I dont think this will give you an effect of shutting down MPs.


I think the whole purpose of shutting down MPs and analyzing performance might be futile!!

If you have enough blocks to saturate 8 multiprocessors – and you shut down 4 and run the kernel on 4 Multiprocessors – your performance must be down by 50% – I think thats quite a logical conclusion…

Multi-procesors execute in parallel with absolutely no sychrnoization – The only shared resource they contend for is global memory! So, if your kernel is extremely sensitive to global memory latencies-- your performance might come down by, may b, 35% instead of 50% – because of the reduced contention of global memory

However if your kernel is less sensitive to global memory latency, then it is sure to come down by 50% – assuming that your kernel launch completely saturates the MP.

You should go find out how CUDA works – before designing your benchmark exercise.

Not sure if you are aware –

btw, running on 1 CPU n all may not make any sense in CUDA. CUDA is not just powered by CPU power – It is also powered by the effective warp scheduling which hides latencies – Hiding latency is the key to CUDA performance!

If you run in 1 CPU, 2 CPUs etc… no latency will be hidden and you might get abysmally low performance.

You’re right that the hack doesn’t work in the general case… only when your blocks use enough resources that they prevent multiple simultaneous scheduled blocks. That’s common. In most of my apps, I’m stealing every byte of shared memory possible so my one-block occupancy works.

The real answer is a driver option (or even CUDA extension). It may also be card firmware… is a 280GTX turned into a 260GTX by blowing hardware fuses? Board level changes? By firmware?

What I’d especially love (but it’s unknown if the hardware supports it) would be multiple simultaneous kernels (Kernel 0 gets 2 SPs, kernel one gets these 4 SPs) etc. That’d be awesome to give the graphics subsystem absolute possession of some resources to prevent display lag and stutter, freeing your compute threads to be greedy and selfish.

But now I’ve drifted onto a different topic…

Something along those lines was mentioned on a slide at NVISION. At least that is what MrAnderson and I were thinking Adaptive Workload Partitioning meant.

With the stream API in place, this is a logical place to go with the architecture.

BTW, any theories on what “Virtual Pipeline” means?

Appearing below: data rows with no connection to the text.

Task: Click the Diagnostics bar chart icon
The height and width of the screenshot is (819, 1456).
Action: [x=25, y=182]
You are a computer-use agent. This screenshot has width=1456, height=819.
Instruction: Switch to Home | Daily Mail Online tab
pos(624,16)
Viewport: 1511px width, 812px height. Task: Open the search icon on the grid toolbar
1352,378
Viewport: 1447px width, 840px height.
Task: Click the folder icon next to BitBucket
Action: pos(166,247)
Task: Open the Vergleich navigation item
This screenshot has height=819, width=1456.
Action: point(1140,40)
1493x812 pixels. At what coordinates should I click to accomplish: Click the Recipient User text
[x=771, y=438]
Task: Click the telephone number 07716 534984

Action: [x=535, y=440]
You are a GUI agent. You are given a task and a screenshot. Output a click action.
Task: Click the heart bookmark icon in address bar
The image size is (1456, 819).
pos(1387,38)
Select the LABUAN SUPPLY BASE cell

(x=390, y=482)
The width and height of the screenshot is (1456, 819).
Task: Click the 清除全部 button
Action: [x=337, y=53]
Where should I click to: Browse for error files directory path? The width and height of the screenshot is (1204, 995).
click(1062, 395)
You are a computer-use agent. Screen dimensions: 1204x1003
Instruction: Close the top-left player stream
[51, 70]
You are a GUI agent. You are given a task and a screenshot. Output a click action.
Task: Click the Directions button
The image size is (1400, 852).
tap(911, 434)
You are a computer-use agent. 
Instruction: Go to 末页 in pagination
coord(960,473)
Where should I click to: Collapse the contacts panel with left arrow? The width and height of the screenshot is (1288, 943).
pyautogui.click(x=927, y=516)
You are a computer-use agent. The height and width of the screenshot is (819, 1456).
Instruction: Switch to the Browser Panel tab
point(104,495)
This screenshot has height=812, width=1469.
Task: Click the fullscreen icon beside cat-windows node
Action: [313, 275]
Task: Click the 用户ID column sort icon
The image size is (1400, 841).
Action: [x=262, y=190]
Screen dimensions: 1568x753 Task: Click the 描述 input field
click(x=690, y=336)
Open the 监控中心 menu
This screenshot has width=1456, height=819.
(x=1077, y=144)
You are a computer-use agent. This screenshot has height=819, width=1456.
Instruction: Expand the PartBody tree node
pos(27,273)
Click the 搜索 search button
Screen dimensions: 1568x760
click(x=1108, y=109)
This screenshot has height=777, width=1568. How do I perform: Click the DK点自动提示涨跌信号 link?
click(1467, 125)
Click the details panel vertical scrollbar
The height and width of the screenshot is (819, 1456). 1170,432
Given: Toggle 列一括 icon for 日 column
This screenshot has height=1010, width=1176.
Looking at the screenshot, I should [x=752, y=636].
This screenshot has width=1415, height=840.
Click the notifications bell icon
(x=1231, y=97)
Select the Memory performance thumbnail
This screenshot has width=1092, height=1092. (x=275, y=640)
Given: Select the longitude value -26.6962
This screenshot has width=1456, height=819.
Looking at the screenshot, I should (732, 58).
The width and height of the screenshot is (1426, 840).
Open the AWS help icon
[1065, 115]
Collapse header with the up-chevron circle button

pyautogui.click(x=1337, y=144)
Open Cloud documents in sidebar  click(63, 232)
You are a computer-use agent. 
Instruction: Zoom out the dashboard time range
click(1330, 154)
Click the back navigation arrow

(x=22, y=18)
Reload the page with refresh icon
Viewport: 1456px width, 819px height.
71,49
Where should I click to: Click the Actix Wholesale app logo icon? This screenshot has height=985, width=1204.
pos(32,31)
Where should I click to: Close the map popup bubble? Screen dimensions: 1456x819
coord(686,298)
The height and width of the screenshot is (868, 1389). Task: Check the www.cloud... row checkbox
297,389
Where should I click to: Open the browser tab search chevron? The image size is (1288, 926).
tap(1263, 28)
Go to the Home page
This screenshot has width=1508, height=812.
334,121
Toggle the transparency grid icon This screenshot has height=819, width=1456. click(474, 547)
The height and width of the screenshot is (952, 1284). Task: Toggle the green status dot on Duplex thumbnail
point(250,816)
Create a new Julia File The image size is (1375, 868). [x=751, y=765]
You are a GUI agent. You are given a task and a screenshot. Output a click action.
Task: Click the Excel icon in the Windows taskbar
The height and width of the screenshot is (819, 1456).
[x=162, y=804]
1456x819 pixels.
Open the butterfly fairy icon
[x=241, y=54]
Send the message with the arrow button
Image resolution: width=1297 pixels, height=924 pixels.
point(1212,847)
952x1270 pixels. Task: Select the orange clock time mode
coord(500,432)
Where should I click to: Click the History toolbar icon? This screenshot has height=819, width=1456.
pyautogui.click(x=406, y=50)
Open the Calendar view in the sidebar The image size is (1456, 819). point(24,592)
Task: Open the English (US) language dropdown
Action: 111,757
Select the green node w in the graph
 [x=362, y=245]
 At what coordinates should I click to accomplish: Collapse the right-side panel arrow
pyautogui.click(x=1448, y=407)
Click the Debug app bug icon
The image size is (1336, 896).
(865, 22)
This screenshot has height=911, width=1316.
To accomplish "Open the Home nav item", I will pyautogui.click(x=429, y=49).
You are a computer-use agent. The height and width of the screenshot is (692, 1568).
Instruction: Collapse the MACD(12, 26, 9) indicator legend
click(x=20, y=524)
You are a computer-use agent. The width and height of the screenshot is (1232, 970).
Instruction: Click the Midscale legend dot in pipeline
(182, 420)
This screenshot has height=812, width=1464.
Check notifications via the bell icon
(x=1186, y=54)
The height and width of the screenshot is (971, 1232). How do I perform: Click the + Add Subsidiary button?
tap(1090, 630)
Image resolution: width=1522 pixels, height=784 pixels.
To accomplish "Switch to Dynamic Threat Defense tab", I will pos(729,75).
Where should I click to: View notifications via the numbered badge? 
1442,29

I’m going to guess that it’s referring to the graphics pipeline. A virtual pipeline would be freeing any assumptions about processing steps and instead define them all by software. This is the plan for Larrabee as well.

Currently, you have things like object decomposition, vertex setup, tesselation, frustrum culling, projection and rasterization, shading, texture mapping, etc.

A virtual pipeline removes all assumptions and restrictions about what that pipeline does, how many stages it has, etc. Much more versatile. The penalty is that software is often slower than fixed hardware, but the versatility gain can offset that, often significantly, giving net speedups because you can optimize (or delete) parts of the pipeline, or use resources more flexibly.

This has already happened once recently, G70 had separate vertex and pixel stages with unique hardware for each. G80 unified the two, making vertex and pixel shading software defined, allowing better load balancing and therefore faster evaluation.

The above is just a guess, BTW, based on two words on a slide.

Sure, sound reasonable, but I’m trying to understand the physical manifestation of this. Perhaps a way to send data directly from one multiprocessor to another, bypassing global memory?

Also sounds like a good idea once you have the ability to divide multiprocessors into groups to run multiple kernels simultaneously.